Swift protocol for string interpolation

You need to implement the Printable protocol:

This protocol should be adopted by types that wish to customize their textual representation. This textual representation is used when objects are written to an OutputStreamType.

protocol Printable {
    var description: String { get }
}

There's also the DebugPrintable protocol when it's only for debugging purposes:

This protocol should be adopted by types that wish to customize their textual representation used for debugging purposes. This textual representation is used when objects are written to an OutputStreamType.

protocol DebugPrintable {
    var debugDescription: String { get }
}

Documentation (Thanks @MartinR)

Note: As @Antonio and @MartinR mentioned in the comments, this doesn't work in the playground (as of Xcode6 GM anyway); that's a known bug. It does work in compiled apps.

From the Xcode6 GM Release Notes:

In Playgrounds, println() ignores the Printable conformance of user-defined types. (16562388)

As of Swift 2.0 Printable has now become CustomStringConvertible. Everything stays the same as before, you still need to implement

 var description: String { get }

But now its called CustomStringConvertible. And debug is CustomDebugStringConvertible


In Swift 5 Apple introduced Custom String Interpolation.

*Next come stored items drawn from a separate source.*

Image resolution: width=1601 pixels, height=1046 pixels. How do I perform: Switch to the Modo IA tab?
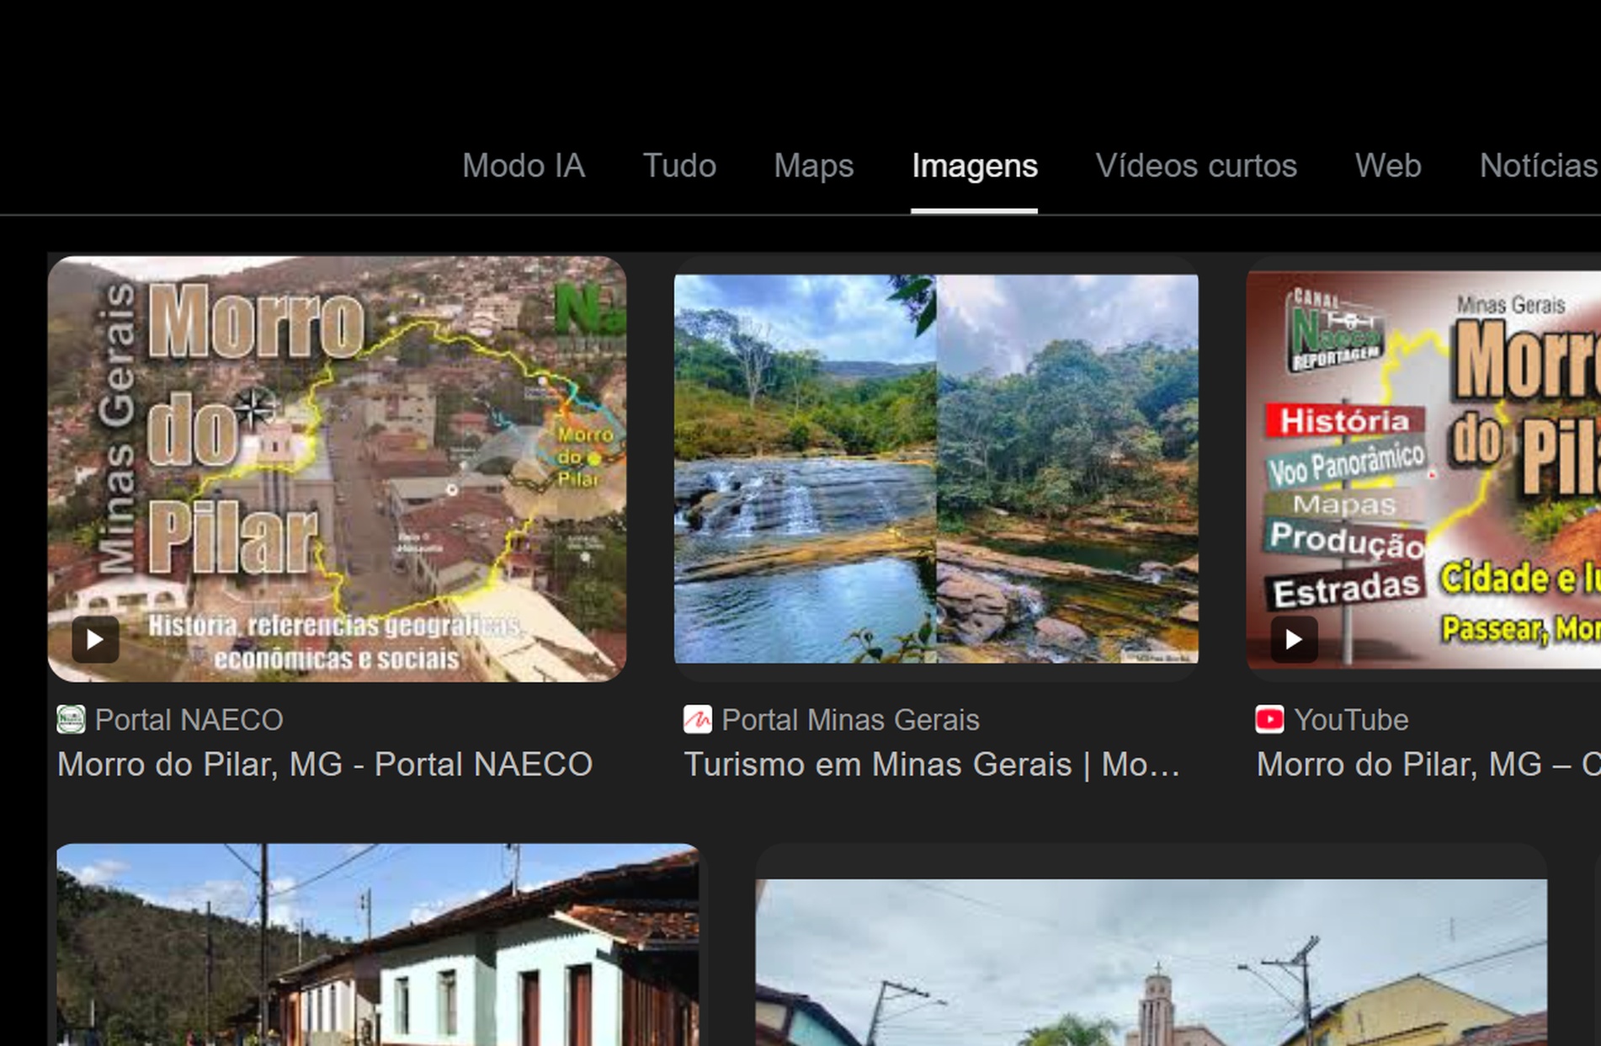(x=523, y=166)
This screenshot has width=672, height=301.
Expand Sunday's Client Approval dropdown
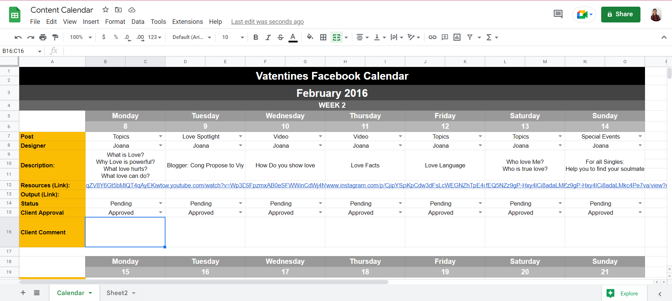pos(640,213)
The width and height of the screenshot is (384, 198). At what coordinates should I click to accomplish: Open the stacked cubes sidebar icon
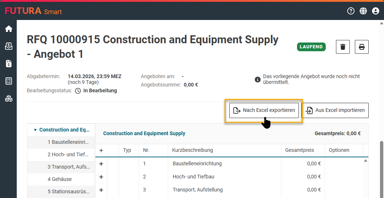[x=8, y=98]
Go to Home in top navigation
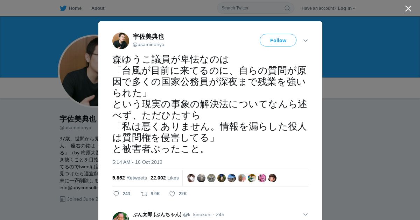This screenshot has width=420, height=220. [x=75, y=8]
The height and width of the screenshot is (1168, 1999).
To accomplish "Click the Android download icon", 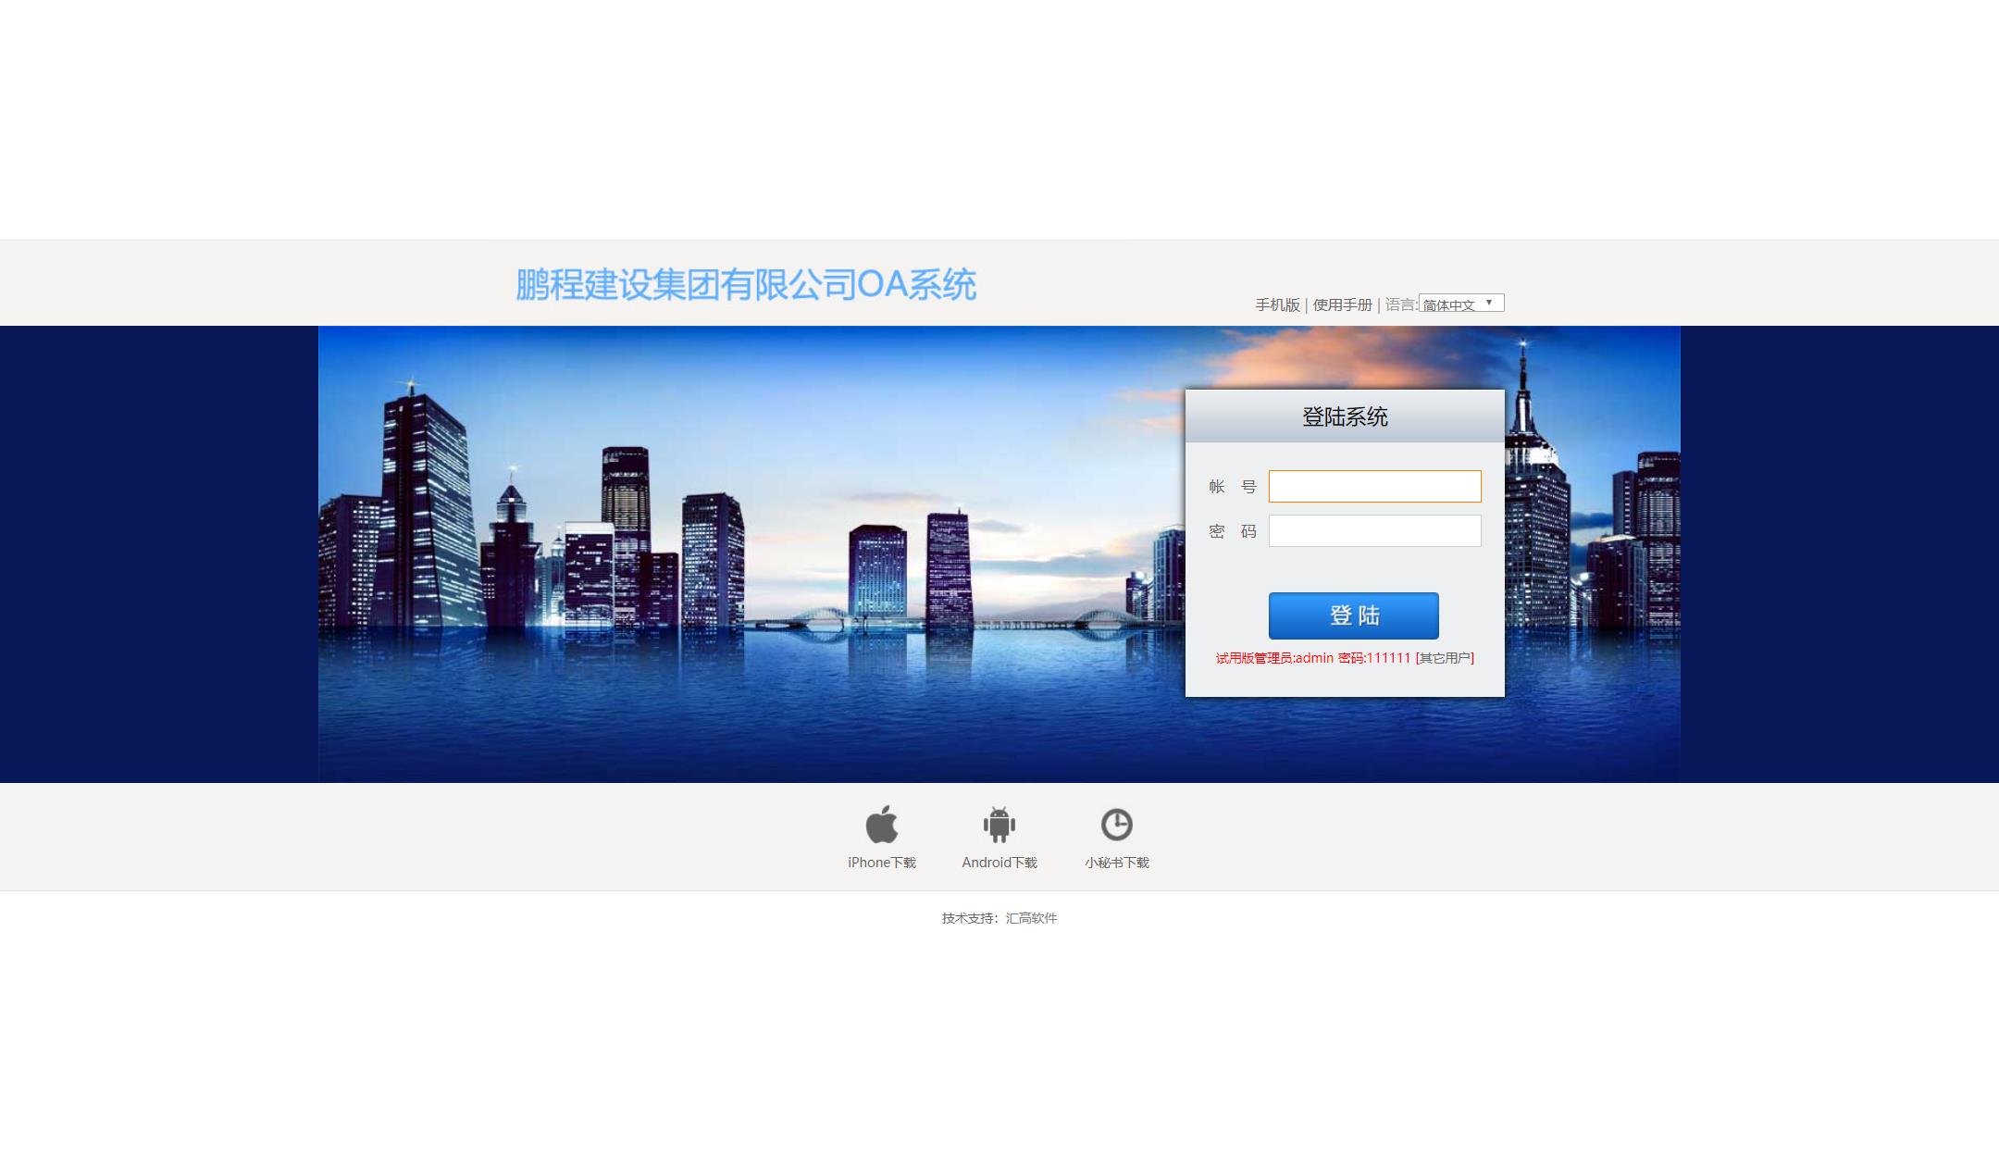I will pos(998,823).
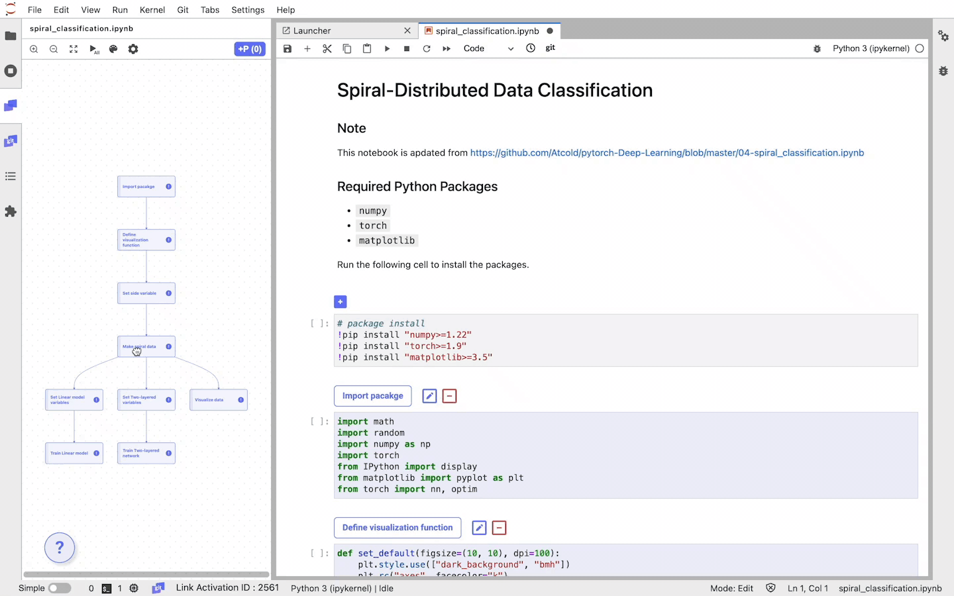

Suppose you have person struct with two properties name and age.

struct Person {
  var name: String
  var age: Int
} 

If you wanted to add a special string interpolation for that so that we can print persons in descriptive way, we can add an extension to String.StringInterpolation with a new appendInterpolation() method.

 extension String.StringInterpolation {
       mutating func appendInterpolation(_ person: Person) {
       appendInterpolation("My name is \(person.name) and I'm \(person.age) years old.")
    }
}

Now If we print the person details like:

 let person = Person(name: "Yogendra", age: 28)
 print("Person Details: \(person)")

Output will be:

Person Details: My name is Yogendra and I'm 28 years old.